AIM OF THE EXERCISE >> Go through the data from its first line and retype each line, stopping once the line containing "Task: Click the Interest Rate & Term heading" has been retyped.

[THE RECORDS — start]

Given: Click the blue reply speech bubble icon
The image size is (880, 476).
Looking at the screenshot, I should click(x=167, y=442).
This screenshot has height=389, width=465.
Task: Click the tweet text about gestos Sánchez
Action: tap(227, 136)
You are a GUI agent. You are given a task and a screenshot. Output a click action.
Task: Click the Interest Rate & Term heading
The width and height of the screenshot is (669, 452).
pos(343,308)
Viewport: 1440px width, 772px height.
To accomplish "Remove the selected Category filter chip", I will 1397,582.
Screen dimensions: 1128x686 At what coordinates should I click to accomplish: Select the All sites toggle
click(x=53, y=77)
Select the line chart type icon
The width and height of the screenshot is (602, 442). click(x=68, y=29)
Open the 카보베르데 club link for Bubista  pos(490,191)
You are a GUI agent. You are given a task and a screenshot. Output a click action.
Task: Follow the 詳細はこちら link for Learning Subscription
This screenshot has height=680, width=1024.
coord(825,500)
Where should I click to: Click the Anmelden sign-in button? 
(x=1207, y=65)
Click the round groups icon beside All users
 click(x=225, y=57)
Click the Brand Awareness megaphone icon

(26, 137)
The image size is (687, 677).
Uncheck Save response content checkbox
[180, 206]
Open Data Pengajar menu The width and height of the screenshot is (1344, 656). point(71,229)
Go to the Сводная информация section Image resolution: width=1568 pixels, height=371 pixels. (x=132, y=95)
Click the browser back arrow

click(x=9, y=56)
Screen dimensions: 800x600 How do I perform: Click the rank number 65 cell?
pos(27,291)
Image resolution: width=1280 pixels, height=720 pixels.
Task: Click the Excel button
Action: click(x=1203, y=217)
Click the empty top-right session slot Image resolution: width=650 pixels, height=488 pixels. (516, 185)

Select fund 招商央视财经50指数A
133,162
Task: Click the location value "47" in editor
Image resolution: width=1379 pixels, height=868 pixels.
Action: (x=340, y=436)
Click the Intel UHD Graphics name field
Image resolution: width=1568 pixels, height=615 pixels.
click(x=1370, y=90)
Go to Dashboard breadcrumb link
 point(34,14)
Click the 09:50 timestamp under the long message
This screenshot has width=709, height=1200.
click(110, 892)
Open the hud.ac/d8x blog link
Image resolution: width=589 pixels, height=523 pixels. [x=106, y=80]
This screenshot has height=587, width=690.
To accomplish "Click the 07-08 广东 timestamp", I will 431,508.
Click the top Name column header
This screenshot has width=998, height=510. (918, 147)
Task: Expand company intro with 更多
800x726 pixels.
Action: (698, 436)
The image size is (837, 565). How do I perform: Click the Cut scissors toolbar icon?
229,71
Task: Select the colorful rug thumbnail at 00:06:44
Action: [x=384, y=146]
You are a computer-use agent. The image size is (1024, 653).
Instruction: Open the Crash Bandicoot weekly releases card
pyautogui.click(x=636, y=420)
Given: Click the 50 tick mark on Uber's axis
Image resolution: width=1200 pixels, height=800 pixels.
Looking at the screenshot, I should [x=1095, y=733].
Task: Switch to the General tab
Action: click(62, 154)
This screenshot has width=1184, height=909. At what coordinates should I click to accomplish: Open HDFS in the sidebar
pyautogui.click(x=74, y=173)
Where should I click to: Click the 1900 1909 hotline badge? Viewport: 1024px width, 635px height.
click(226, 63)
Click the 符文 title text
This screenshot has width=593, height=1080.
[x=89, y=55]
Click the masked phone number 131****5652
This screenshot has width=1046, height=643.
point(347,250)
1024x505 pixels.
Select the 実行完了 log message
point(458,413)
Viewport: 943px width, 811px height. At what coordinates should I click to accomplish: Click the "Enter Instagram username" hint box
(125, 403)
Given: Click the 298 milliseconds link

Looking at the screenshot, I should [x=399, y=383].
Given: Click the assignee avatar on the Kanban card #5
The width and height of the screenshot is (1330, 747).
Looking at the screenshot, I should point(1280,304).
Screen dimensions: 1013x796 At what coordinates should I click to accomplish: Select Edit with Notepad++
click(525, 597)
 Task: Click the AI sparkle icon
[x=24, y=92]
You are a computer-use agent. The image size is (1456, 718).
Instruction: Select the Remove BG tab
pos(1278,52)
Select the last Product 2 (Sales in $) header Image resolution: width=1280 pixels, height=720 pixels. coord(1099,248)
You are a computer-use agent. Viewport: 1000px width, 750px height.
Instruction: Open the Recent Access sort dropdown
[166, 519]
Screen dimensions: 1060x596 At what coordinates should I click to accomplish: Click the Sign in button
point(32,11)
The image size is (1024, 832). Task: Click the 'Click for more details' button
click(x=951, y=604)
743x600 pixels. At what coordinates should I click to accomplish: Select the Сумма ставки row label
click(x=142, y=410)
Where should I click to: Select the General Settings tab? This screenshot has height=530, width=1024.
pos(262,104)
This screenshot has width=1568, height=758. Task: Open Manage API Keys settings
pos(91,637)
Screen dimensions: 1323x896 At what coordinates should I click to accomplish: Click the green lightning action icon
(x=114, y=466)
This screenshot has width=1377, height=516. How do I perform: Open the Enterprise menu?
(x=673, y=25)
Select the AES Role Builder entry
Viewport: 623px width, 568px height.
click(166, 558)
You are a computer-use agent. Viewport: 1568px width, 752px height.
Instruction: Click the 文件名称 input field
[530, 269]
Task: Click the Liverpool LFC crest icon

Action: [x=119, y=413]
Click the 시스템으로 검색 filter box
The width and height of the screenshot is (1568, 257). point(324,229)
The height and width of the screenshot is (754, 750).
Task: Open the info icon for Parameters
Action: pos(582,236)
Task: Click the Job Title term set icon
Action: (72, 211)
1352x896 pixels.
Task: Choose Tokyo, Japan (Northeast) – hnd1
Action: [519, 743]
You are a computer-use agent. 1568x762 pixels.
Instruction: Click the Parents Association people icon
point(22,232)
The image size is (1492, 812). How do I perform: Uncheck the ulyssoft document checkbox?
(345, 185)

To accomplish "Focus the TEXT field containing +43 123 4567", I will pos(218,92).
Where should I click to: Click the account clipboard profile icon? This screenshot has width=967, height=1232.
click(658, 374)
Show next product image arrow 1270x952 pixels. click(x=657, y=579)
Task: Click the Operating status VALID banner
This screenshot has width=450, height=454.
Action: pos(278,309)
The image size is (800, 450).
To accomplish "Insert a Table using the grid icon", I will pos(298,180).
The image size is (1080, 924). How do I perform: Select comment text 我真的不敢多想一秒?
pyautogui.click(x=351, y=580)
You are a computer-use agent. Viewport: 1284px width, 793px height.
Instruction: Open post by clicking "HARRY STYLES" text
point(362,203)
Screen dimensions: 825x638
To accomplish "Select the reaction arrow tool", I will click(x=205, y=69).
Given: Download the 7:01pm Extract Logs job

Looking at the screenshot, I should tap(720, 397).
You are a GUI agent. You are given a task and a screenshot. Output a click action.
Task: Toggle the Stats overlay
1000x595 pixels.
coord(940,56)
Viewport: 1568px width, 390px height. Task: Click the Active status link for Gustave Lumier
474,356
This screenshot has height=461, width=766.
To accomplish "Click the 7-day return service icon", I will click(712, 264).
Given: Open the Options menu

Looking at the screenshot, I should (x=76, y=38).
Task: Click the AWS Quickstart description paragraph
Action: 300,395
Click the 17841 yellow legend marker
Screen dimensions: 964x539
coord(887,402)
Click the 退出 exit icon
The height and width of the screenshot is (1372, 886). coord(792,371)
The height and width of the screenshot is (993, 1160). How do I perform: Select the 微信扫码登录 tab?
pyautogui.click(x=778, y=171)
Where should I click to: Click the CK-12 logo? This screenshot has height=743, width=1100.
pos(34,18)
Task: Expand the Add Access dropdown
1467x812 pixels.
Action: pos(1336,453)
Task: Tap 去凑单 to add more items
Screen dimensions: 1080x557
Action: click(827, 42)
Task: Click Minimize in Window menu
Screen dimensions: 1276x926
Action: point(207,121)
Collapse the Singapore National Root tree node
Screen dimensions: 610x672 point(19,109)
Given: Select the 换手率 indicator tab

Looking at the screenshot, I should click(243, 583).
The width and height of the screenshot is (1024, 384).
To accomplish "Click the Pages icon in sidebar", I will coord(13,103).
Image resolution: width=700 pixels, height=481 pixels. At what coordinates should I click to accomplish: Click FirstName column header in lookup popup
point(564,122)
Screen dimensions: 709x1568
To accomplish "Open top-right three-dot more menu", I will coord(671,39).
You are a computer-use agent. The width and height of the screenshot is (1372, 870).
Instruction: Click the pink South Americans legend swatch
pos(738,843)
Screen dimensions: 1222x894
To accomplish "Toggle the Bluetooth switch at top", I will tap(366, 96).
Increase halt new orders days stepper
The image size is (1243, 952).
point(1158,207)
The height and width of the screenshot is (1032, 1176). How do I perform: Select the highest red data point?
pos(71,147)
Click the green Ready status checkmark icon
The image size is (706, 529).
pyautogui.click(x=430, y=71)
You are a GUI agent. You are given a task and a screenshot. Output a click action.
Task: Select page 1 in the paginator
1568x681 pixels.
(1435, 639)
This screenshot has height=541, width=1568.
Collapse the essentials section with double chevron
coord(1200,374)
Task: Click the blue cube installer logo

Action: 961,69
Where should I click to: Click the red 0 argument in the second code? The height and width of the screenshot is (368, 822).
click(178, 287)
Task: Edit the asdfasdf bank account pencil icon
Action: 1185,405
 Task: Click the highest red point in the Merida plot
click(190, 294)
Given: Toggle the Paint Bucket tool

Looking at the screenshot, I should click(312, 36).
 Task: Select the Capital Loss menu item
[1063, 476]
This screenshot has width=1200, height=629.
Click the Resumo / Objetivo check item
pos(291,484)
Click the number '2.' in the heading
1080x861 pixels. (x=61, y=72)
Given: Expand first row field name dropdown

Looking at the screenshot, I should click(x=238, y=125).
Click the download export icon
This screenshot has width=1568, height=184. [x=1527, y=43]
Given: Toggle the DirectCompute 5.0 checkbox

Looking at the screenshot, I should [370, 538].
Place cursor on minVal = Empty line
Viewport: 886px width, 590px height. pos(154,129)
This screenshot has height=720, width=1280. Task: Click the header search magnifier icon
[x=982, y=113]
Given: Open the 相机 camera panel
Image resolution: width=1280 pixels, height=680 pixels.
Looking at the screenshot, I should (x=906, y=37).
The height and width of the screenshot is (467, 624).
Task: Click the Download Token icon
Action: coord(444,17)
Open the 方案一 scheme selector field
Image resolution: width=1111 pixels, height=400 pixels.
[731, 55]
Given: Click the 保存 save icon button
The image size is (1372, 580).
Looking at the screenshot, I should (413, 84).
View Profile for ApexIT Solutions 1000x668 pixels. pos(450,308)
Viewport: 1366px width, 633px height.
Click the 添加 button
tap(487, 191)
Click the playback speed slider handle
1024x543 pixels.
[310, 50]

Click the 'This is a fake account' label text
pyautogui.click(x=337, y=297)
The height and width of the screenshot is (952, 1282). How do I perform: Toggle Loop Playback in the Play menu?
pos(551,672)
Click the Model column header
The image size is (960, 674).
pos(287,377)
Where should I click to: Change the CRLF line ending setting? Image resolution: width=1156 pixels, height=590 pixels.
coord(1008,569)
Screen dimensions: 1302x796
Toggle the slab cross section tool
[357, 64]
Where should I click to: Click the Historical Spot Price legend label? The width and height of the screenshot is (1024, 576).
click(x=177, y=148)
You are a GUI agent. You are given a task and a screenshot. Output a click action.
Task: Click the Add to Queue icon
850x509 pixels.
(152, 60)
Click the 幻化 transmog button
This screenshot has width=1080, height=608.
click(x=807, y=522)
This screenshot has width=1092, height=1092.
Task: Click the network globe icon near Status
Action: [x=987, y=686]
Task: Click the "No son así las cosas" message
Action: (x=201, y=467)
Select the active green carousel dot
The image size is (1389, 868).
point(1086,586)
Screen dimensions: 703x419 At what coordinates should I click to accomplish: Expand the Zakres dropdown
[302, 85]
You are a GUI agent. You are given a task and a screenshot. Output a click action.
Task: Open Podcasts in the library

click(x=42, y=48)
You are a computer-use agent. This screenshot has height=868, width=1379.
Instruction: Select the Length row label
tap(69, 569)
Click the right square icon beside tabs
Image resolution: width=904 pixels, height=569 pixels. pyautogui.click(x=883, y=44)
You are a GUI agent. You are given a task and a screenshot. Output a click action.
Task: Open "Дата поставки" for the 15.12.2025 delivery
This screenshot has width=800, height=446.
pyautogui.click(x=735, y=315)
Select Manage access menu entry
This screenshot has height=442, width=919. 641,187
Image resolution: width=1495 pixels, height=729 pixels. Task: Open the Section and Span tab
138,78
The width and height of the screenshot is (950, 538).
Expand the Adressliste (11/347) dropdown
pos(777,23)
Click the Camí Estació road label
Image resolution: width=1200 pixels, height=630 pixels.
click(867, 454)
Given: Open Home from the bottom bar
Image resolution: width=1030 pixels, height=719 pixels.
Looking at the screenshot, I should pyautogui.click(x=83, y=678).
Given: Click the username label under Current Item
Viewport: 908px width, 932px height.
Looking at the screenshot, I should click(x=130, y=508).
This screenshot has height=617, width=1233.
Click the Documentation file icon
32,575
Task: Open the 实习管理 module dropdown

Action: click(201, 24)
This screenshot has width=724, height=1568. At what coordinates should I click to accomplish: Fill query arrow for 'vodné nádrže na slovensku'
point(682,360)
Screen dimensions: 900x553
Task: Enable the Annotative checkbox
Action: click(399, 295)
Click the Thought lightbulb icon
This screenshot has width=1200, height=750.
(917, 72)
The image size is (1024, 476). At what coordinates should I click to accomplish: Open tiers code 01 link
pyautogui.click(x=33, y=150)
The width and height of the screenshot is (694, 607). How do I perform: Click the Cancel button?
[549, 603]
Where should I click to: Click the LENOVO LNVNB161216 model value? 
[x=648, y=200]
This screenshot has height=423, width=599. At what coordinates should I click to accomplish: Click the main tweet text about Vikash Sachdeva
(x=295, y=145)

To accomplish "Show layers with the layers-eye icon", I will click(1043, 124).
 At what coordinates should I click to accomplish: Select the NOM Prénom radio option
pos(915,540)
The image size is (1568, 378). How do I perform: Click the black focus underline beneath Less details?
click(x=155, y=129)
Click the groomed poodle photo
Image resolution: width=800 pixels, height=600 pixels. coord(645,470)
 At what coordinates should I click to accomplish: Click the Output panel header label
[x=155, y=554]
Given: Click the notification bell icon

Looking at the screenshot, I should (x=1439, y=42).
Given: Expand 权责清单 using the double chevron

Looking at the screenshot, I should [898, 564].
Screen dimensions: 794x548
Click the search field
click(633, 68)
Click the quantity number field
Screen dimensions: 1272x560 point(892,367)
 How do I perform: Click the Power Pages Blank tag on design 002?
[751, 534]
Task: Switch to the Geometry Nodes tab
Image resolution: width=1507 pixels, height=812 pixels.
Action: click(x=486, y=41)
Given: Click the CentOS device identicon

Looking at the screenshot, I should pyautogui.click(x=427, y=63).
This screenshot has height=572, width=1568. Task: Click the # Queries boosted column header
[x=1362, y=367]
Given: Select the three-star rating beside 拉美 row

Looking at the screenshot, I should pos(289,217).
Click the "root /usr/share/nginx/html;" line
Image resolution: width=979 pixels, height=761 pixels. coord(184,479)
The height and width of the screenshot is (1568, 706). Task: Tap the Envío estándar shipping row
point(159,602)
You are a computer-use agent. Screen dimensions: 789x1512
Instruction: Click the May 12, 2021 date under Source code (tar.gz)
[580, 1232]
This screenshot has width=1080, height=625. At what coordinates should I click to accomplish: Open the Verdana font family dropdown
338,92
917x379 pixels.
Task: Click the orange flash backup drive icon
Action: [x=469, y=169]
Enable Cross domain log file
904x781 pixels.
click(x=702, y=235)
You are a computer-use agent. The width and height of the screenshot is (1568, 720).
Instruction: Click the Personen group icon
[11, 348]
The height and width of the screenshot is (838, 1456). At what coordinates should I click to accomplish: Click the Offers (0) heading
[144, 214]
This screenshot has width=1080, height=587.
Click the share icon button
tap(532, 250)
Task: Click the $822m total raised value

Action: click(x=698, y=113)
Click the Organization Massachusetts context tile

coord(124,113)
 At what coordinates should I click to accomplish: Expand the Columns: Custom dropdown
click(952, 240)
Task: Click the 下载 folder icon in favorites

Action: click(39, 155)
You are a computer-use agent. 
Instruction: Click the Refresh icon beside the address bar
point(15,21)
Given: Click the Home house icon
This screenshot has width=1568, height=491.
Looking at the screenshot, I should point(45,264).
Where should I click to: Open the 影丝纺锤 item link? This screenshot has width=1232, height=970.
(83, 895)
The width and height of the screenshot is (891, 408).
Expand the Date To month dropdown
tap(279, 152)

[THE RECORDS — finish]

ANSWER SPACE >>
Given: Click the blue reply speech bubble icon
The image size is (880, 476).
Looking at the screenshot, I should click(x=167, y=442).
This screenshot has height=389, width=465.
Task: Click the tweet text about gestos Sánchez
Action: tap(227, 136)
You are a GUI agent. You are given a task and a screenshot. Output a click action.
Task: Click the Interest Rate & Term heading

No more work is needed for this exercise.